[Items from a dataset]

⟨

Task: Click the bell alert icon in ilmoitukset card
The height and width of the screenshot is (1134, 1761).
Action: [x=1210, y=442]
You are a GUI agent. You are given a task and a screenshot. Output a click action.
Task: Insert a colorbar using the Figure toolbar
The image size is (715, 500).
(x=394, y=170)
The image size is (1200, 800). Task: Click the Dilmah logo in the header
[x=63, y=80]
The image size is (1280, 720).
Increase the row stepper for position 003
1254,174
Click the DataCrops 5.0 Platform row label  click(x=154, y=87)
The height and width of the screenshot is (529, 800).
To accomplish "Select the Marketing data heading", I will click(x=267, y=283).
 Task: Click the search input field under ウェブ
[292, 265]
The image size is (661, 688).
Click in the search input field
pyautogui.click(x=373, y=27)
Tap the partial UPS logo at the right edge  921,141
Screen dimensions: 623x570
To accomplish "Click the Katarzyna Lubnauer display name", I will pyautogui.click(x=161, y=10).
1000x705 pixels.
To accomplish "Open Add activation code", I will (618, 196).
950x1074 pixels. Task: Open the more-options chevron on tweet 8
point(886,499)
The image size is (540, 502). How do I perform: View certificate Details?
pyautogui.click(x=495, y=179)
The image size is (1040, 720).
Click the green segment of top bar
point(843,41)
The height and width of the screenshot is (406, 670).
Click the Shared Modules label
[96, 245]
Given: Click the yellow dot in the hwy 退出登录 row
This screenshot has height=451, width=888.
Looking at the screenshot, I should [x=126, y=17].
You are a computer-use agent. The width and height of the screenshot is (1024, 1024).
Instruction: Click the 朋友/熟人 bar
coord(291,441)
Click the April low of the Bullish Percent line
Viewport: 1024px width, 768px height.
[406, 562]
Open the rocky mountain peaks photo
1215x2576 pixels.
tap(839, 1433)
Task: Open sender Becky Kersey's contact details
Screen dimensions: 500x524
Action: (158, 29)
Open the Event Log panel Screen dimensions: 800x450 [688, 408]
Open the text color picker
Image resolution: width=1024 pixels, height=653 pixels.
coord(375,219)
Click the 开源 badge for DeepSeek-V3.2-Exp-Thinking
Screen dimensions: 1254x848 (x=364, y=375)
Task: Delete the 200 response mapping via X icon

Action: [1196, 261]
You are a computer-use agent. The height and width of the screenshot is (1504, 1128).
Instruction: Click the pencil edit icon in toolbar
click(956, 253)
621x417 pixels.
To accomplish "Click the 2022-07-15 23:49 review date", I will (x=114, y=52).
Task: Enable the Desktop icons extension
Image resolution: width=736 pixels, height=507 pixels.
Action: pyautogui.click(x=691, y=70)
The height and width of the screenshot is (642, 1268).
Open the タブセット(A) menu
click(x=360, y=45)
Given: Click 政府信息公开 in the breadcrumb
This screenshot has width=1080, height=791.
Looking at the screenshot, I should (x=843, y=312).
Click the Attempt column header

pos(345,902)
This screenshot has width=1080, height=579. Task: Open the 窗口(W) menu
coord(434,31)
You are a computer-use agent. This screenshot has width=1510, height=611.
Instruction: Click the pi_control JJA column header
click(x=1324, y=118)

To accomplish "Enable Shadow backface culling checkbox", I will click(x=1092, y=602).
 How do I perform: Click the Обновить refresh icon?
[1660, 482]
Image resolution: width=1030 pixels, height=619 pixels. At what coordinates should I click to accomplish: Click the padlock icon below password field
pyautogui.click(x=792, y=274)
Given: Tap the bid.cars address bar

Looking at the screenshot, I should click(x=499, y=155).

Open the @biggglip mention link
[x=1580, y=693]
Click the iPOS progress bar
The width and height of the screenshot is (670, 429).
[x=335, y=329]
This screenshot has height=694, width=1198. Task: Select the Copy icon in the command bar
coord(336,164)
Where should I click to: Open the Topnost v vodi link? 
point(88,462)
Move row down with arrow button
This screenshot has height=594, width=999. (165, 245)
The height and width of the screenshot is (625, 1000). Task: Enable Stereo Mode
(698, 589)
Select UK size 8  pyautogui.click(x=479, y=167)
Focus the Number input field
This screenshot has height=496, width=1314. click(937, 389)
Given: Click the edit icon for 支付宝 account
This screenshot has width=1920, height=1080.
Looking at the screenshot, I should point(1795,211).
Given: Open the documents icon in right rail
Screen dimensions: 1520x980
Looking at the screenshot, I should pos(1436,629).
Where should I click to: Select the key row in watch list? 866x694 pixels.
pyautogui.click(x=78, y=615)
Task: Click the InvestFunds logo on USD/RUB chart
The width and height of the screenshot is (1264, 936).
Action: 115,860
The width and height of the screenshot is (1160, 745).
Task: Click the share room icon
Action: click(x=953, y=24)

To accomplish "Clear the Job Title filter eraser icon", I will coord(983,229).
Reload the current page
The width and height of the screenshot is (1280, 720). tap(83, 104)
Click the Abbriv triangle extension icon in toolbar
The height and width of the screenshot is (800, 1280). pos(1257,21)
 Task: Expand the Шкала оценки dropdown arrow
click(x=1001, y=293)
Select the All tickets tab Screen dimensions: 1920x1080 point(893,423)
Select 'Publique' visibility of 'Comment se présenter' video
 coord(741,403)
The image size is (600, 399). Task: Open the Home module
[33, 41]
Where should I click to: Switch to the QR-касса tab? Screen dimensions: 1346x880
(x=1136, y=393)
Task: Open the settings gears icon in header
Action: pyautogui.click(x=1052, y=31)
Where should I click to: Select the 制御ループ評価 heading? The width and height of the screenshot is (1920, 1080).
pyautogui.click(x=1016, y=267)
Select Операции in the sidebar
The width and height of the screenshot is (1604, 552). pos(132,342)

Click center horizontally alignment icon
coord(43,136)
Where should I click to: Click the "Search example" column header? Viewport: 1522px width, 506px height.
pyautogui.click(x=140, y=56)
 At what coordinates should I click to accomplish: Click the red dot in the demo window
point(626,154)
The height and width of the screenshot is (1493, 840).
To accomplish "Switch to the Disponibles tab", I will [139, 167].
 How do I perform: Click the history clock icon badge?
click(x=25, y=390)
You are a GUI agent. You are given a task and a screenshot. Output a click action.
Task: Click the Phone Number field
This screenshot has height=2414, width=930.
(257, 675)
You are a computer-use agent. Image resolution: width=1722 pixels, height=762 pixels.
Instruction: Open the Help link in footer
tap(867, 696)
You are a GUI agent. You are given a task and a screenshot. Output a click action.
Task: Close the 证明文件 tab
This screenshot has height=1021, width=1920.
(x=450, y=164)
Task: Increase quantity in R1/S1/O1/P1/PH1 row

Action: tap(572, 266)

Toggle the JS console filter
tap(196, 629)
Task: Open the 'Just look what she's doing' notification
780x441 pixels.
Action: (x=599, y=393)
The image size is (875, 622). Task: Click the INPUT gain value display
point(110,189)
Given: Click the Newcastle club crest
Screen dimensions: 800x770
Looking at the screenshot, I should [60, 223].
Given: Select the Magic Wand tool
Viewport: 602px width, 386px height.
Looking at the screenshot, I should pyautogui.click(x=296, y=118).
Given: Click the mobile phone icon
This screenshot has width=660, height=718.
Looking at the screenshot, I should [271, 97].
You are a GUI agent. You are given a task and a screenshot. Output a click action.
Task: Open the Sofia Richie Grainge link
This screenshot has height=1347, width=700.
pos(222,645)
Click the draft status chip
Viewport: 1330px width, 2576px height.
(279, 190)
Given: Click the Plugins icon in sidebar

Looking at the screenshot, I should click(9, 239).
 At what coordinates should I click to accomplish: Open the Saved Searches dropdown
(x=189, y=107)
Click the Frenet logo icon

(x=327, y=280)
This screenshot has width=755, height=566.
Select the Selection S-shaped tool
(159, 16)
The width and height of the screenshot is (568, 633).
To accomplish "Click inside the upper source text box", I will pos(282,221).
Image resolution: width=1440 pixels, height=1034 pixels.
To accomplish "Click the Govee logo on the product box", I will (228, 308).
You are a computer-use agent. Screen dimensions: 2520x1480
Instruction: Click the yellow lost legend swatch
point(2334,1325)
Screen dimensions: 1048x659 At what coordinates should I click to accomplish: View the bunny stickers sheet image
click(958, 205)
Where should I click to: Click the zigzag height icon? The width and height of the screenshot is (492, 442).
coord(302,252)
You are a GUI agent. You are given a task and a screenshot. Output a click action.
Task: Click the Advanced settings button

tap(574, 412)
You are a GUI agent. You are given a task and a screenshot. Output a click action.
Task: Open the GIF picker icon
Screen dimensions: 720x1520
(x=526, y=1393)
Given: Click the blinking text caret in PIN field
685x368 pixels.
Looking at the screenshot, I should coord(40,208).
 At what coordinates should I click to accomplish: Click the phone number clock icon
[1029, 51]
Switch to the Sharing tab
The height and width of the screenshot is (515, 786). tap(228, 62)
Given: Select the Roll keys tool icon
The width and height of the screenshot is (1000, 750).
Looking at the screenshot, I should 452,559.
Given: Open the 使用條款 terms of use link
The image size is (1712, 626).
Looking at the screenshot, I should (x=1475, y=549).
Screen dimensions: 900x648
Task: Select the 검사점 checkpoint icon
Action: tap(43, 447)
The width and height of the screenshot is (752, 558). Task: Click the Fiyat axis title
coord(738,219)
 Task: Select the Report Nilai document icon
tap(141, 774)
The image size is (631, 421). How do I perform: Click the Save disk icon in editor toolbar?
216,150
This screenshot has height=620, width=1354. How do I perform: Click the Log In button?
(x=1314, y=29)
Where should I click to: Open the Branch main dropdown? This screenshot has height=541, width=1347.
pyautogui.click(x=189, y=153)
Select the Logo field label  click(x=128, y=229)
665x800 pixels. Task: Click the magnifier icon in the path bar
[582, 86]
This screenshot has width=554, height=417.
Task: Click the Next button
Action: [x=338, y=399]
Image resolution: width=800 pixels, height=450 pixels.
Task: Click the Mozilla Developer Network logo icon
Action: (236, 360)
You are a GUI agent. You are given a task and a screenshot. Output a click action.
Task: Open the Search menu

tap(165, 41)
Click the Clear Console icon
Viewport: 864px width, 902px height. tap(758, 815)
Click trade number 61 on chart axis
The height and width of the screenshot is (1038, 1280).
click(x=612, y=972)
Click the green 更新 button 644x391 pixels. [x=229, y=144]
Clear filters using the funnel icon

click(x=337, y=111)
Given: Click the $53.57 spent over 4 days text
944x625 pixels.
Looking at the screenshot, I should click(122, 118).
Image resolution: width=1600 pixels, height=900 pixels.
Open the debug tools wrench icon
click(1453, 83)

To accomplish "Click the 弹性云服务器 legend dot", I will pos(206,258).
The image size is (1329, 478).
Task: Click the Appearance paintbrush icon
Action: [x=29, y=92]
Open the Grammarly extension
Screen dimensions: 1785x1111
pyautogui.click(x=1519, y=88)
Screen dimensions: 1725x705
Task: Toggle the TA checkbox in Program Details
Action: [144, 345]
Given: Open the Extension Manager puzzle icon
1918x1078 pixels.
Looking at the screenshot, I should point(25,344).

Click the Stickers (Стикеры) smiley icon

⟩

Aim of the exercise » Find every line of the data that includes the string "chart". Copy each of those lines.

Response box »
Task: Click the InvestFunds logo on USD/RUB chart
Click trade number 61 on chart axis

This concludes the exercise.